**DESAFÍOS**
A) En el texto sobre Claudia Piñeiro, ¿en qué mes se prepara el estreno de Verona?
B) Devuelve sin cambios el fragmento del texto sobre Claudia Piñeiro que empieza en las palabras "Mientras que su" y termina después de "asesina por despecho.".

**TEXTO PARA LEER**
^^^^^^^^

Mientras que su premiada novela Las viudas de los jueves (Alfaguara) va por la décima segunda reimpresión (cerca de 100 mil ejemplares vendidos), y su pieza Un mismo árbol verde llena las funciones del Payró los sábados a las 21 y los domingos a las 20.30, Claudia Piñeiro se prepara para un nuevo estreno teatral en marzo, Verona (el tercero, puesto que en 2004 presentó la tragicomedia Cuánto vale una heladera en Teatro x la Identidad) y aguarda el rodaje de Las viudas..., que se hará en coproducción con España. C.P. –una mujer que declara su fecha de nacimiento, 1960, en solapas y programas de mano– es también autora de relatos para chicos y, sobre todo, de una incisivamente divertida novela negra, Tuya (Colihue), acerca de una mujer corta de miras, esposa conformista y madre desamorada, que se vuelve asesina por despecho.

“La gente llora mucho durante Un mismo árbol verde”, dice Piñeiro. “Y a mí no me parece mal, al contrario, pero sé que hay dramaturgos jóvenes que se molestan cuando un actor hace llorar. Creo que el teatro está también para eso. Opté por esta relación madre-hija porque, para arriba y para abajo, suele ser una de las más difíciles. Y donde hay conflicto, hay material interesante para trabajar desde la dramaturgia, la literatura, Además, lo que se cuenta en esta pieza tiene que ver con las historias de inmigrantes, en las que se destaca mucho la fortaleza de las mujeres. A mi abuela, por ejemplo, la mandaron con su hermana, dos chicas de 8, 10 años, a encontrarse con sus padres aquí. Apenas las recomendaron a otros viajeros, pero viajaron solas en barco, se cruzaron todo el Atlántico. Me imagino a mi hija de 10 en semejante situación y se me pone piel de gallina... Mi abuela había perdido a un hijo ya grande, de 50 y pico, y cuando ella se estaba muriendo después de una operación, mirá lo que decía: se me murió un hijo y el barco es muy grande...”

^^^^^^^^

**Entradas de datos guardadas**
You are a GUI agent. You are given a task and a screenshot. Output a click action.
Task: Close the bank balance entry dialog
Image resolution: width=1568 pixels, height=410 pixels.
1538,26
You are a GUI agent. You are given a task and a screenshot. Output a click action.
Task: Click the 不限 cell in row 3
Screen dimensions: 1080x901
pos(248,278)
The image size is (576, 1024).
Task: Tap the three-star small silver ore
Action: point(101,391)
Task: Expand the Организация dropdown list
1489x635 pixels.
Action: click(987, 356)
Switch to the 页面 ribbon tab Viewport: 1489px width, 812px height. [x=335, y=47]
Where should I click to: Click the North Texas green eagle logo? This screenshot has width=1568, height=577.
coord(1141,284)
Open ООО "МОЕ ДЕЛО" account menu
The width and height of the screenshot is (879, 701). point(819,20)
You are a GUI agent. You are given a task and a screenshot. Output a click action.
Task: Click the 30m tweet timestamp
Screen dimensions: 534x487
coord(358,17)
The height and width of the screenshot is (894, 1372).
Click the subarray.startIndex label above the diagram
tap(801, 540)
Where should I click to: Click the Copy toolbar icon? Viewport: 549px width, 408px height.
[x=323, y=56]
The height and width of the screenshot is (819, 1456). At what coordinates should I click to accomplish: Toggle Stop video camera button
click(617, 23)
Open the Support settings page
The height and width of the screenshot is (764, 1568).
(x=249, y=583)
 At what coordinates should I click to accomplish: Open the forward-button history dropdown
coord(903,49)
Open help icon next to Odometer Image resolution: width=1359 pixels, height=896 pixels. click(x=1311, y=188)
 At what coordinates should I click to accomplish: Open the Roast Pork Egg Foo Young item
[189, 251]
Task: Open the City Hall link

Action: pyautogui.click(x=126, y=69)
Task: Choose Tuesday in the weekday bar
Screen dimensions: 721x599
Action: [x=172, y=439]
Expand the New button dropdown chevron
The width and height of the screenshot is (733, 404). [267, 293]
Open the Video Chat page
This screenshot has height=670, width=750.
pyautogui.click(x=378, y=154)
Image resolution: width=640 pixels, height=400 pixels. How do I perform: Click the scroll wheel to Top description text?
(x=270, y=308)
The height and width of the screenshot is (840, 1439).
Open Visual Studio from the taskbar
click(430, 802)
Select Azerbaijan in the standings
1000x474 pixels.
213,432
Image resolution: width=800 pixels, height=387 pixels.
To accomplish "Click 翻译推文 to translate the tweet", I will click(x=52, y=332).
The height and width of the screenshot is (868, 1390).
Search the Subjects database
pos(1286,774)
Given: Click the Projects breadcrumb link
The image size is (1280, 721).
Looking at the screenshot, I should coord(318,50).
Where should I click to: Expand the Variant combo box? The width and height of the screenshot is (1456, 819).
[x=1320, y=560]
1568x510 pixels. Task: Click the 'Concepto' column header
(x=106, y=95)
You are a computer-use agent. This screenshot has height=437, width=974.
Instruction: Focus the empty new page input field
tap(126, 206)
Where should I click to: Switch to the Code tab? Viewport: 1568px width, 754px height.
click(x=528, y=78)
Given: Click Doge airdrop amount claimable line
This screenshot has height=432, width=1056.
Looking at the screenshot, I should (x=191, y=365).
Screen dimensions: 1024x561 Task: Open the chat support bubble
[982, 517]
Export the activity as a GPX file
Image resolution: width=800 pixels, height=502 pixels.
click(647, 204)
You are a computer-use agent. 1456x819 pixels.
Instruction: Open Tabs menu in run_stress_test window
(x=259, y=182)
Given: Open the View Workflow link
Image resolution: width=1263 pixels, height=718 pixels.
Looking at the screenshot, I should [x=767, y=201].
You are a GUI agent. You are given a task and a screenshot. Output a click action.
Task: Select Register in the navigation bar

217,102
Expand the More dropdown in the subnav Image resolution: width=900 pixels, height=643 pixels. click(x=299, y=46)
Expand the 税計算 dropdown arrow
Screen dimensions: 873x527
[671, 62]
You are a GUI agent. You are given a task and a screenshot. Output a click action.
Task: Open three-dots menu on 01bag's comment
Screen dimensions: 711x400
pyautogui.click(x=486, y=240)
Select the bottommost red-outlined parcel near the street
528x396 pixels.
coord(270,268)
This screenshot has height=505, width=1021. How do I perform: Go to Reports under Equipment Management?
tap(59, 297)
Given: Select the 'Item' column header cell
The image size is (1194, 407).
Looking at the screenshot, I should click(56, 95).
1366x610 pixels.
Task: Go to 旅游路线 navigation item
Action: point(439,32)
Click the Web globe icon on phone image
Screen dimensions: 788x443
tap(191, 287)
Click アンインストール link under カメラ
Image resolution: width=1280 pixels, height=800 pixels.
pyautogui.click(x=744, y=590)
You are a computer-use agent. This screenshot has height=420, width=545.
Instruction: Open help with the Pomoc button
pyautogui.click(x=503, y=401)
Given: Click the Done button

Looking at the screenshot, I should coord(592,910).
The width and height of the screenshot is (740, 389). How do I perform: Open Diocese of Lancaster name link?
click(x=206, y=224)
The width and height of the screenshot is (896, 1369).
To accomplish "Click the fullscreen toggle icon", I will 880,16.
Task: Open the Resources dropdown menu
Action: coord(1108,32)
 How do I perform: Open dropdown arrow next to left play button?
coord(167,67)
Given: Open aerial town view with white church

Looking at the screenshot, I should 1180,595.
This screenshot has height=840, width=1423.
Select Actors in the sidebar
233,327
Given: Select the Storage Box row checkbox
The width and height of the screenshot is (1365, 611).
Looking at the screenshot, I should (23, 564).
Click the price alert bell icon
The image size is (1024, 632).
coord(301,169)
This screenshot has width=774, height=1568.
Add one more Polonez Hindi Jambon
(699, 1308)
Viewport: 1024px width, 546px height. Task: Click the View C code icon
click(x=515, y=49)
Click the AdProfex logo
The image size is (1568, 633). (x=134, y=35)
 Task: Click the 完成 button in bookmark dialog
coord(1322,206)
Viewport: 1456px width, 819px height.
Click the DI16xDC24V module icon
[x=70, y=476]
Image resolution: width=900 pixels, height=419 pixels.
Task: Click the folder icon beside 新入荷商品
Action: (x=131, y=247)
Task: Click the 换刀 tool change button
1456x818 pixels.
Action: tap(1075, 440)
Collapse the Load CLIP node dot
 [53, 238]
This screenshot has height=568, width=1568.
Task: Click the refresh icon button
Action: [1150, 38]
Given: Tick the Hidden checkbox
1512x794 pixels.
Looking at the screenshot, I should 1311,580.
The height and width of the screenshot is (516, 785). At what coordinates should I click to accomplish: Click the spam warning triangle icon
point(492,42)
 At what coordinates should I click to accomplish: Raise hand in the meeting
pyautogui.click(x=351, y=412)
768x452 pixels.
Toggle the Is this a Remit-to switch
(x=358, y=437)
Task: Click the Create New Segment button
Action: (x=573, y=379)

^^^^^^^^

**RESPUESTAS RESUELTAS**
A) En marzo.

B)
Mientras que su premiada novela Las viudas de los jueves (Alfaguara) va por la décima segunda reimpresión (cerca de 100 mil ejemplares vendidos), y su pieza Un mismo árbol verde llena las funciones del Payró los sábados a las 21 y los domingos a las 20.30, Claudia Piñeiro se prepara para un nuevo estreno teatral en marzo, Verona (el tercero, puesto que en 2004 presentó la tragicomedia Cuánto vale una heladera en Teatro x la Identidad) y aguarda el rodaje de Las viudas..., que se hará en coproducción con España. C.P. –una mujer que declara su fecha de nacimiento, 1960, en solapas y programas de mano– es también autora de relatos para chicos y, sobre todo, de una incisivamente divertida novela negra, Tuya (Colihue), acerca de una mujer corta de miras, esposa conformista y madre desamorada, que se vuelve asesina por despecho.